I started learning SQl about a week ago and was just doing basics. Like SELECT * FROM "table here"

I spent too much time reading about it and not doing it and I forgot quite a bit.

Could anyone start me off with the above? they sound pretty straight forward but I cant seem to get my head around them?

Cheers

Greyian

Hey

You'll need to familiarise yourself with the WHERE clause. That's all you'll need for the first one. The 1st one, as I'm sure you've noticed, is far and away the simplest.

For the remaining ones, you'll need to combine multiple operations. It might sound difficult, so just think about it step-by-step (basically narrowing your results on each step).

For the 2nd one, you'll want to look at Joins. I would suggest looking at the various join types (inner, left, right, full), though you can carry it out using just the join in the example shown (which is an inner join) on the linked page.

For the 3rd one, familiarise yourself with Order By.

For the final one, you'll need to use Count, along with some of the other functions used previously.

Stanlex

Greyian wrote: »

Hey

You'll need to familiarise yourself with the WHERE clause. That's all you'll need for the first one. The 1st one, as I'm sure you've noticed, is far and away the simplest.

For the remaining ones, you'll need to combine multiple operations. It might sound difficult, so just think about it step-by-step (basically narrowing your results on each step).

For the 2nd one, you'll want to look at Joins. I would suggest looking at the various join types (inner, left, right, full), though you can carry it out using just the join in the example shown (which is an inner join) on the linked page.

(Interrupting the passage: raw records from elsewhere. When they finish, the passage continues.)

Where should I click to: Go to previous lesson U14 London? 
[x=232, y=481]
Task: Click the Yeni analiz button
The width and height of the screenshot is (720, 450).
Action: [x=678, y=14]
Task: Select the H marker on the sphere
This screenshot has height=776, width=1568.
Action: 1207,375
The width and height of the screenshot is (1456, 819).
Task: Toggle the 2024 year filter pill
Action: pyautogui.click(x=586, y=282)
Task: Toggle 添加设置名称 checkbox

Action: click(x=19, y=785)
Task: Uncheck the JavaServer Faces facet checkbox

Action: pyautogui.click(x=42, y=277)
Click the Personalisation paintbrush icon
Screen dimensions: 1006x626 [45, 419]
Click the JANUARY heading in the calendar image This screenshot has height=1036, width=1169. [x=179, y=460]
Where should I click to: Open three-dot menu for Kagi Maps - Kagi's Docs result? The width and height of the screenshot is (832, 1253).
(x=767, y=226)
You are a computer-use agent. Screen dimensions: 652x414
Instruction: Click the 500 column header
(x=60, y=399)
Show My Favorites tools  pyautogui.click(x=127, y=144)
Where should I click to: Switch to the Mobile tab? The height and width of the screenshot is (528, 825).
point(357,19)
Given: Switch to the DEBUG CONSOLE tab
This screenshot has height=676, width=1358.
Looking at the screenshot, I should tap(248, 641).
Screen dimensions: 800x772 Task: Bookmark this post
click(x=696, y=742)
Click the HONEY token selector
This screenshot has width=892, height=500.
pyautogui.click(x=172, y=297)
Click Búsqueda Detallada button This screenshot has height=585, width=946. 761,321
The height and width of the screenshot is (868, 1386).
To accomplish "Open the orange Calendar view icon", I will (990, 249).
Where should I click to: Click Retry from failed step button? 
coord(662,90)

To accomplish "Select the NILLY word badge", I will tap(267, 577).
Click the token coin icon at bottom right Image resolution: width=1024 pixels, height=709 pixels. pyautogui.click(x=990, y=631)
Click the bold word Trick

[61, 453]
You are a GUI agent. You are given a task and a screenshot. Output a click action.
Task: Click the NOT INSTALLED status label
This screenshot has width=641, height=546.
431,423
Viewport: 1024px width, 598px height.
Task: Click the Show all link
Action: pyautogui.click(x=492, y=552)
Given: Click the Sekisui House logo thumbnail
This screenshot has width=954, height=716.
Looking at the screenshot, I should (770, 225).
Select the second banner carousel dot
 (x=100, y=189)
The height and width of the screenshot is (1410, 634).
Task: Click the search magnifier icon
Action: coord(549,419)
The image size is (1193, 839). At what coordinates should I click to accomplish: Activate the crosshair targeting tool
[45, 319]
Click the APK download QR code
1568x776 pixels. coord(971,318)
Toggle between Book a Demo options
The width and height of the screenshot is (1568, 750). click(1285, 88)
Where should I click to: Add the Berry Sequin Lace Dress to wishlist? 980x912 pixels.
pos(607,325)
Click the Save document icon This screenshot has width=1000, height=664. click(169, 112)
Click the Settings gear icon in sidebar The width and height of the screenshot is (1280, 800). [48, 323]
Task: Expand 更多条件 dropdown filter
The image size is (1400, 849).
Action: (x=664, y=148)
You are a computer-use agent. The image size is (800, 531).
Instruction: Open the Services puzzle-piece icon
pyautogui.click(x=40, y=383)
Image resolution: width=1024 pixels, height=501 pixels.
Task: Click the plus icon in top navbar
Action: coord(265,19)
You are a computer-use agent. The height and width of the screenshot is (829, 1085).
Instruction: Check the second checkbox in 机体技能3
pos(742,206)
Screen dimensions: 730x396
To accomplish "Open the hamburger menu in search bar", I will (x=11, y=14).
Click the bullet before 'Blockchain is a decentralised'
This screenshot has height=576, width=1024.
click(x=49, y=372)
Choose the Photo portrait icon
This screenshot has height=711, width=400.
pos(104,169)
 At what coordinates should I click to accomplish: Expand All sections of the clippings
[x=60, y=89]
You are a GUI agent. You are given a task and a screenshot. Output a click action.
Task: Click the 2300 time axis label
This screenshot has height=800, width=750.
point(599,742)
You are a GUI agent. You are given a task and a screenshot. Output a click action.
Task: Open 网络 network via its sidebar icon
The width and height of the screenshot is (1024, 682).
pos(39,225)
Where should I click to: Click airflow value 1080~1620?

For the 3rd one, familiarise yourself with Order By.

For the final one, you'll need to use Count, along with some of the other functions used previously.

Thanks for that.

Just looked at WHERE and JOINS and came up with this for the second one:

SELECT Animal.name, Food.type
FROM Animal, Food
WHERE Food.type = 'bananas'

That was just a quick mock up. How does it compare to the correct answer? Am I far off? Where am I going wrong?

TonyStark

Stanlex wrote: »

Thanks for that.

Just looked at WHERE and JOINS and came up with this for the second one:

SELECT Animal.name, Food.type
FROM Animal, Food
WHERE Food.type = 'bananas'

That was just a quick mock up. How does it compare to the correct answer? Am I far off? Where am I going wrong?

There is no direct link between the animal and food from your sql. The question is how do you know what food is for what animal.

You need to use the: Animal_food(animal_id, food_id) table.

SELECT NAME
FROM animal
WHERE animal_id IN (
		SELECT animal_id
		FROM animal_food
		WHERE food_id IN (
				SELECT DISTINCT food_id
				FROM food
				WHERE NAME = 'bananas'
				)
		)

You start of with getting the food_id of bananas and then selecting all the animal ids that have that id. Then you pull back a list of animal names that relate to that. The above could have been accomplished equally as well with joins etc.

Colonel Panic

I think left joining Animals to AnimalFood and joining that to Food is a much easier to follow than the subselect code posted above.

Stanlex

TonyStark wrote: »

There is no direct link between the animal and food from your sql. The question is how do you know what food is for what animal.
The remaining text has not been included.